INPUT FOR THIS TASK START
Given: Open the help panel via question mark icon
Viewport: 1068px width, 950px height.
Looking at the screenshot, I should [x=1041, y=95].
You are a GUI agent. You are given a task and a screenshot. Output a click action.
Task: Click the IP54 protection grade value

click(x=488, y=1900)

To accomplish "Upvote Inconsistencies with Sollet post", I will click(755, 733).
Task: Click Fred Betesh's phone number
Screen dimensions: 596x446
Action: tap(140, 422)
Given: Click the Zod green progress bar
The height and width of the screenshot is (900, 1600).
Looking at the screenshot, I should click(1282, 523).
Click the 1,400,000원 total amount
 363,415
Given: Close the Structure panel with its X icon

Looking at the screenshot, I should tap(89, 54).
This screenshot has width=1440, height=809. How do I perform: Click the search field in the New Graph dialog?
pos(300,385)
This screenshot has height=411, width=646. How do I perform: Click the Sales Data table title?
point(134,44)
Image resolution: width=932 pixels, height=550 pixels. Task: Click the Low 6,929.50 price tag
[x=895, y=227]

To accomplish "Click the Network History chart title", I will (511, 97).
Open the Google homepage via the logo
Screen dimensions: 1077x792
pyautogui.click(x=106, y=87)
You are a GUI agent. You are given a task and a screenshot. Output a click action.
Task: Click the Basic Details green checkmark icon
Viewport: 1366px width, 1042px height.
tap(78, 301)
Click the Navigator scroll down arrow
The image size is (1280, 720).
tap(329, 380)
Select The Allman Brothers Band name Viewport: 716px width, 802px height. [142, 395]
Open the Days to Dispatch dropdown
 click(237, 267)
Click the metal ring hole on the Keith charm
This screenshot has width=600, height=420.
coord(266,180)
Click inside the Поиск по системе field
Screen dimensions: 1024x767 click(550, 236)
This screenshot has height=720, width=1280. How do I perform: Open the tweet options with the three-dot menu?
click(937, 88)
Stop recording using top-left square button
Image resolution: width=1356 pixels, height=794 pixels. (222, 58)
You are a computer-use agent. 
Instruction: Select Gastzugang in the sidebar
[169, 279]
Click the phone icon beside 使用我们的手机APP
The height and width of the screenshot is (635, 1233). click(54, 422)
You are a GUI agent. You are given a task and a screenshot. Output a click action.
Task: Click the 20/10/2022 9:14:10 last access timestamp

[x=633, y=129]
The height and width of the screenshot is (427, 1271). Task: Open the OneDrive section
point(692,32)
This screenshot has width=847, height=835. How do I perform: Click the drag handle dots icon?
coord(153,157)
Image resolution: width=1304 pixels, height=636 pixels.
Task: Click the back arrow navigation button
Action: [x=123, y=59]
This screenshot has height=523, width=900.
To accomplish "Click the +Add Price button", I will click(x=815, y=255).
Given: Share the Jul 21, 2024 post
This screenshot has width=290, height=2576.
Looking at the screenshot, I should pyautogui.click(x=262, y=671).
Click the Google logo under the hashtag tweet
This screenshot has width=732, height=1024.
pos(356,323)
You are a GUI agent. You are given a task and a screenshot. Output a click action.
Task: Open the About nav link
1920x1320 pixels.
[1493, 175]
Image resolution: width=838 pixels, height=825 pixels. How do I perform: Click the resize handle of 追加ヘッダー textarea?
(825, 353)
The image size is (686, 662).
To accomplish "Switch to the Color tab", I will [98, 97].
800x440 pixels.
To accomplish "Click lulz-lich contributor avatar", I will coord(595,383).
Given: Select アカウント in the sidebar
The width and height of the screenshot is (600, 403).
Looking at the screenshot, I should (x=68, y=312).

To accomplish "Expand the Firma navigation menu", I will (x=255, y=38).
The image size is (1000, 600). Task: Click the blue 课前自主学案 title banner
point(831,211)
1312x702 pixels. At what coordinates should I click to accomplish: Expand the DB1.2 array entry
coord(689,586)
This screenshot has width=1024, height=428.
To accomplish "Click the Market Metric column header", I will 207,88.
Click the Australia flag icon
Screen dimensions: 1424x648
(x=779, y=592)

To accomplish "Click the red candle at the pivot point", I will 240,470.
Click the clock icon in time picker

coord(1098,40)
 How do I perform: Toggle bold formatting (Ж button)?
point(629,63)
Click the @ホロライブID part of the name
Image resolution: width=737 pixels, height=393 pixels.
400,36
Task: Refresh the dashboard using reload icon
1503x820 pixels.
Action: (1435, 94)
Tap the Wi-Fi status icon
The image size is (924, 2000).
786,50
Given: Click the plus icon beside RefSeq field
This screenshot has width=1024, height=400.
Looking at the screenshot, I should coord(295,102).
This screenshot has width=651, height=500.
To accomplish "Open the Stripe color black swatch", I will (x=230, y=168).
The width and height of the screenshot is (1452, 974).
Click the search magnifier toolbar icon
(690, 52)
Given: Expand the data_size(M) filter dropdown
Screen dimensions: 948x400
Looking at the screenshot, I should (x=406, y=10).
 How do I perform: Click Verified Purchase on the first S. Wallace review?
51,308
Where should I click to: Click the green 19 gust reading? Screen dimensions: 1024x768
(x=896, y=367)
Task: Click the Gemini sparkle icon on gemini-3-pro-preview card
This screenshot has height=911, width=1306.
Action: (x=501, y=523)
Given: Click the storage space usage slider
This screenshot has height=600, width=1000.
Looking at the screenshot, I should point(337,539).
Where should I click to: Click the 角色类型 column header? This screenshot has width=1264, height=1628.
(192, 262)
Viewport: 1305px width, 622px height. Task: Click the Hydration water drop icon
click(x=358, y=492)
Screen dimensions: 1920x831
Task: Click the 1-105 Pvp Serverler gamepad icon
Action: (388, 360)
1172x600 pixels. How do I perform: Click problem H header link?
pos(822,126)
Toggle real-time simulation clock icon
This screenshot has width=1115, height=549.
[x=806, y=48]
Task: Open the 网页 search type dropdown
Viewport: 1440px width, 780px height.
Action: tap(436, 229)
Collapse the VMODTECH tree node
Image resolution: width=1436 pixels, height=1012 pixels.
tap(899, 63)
INPUT FOR THIS TASK END
List all lines from the entries that include the word "name".

## TASK ANSWER
Select The Allman Brothers Band name Viewport: 716px width, 802px height. [142, 395]
Click the @ホロライブID part of the name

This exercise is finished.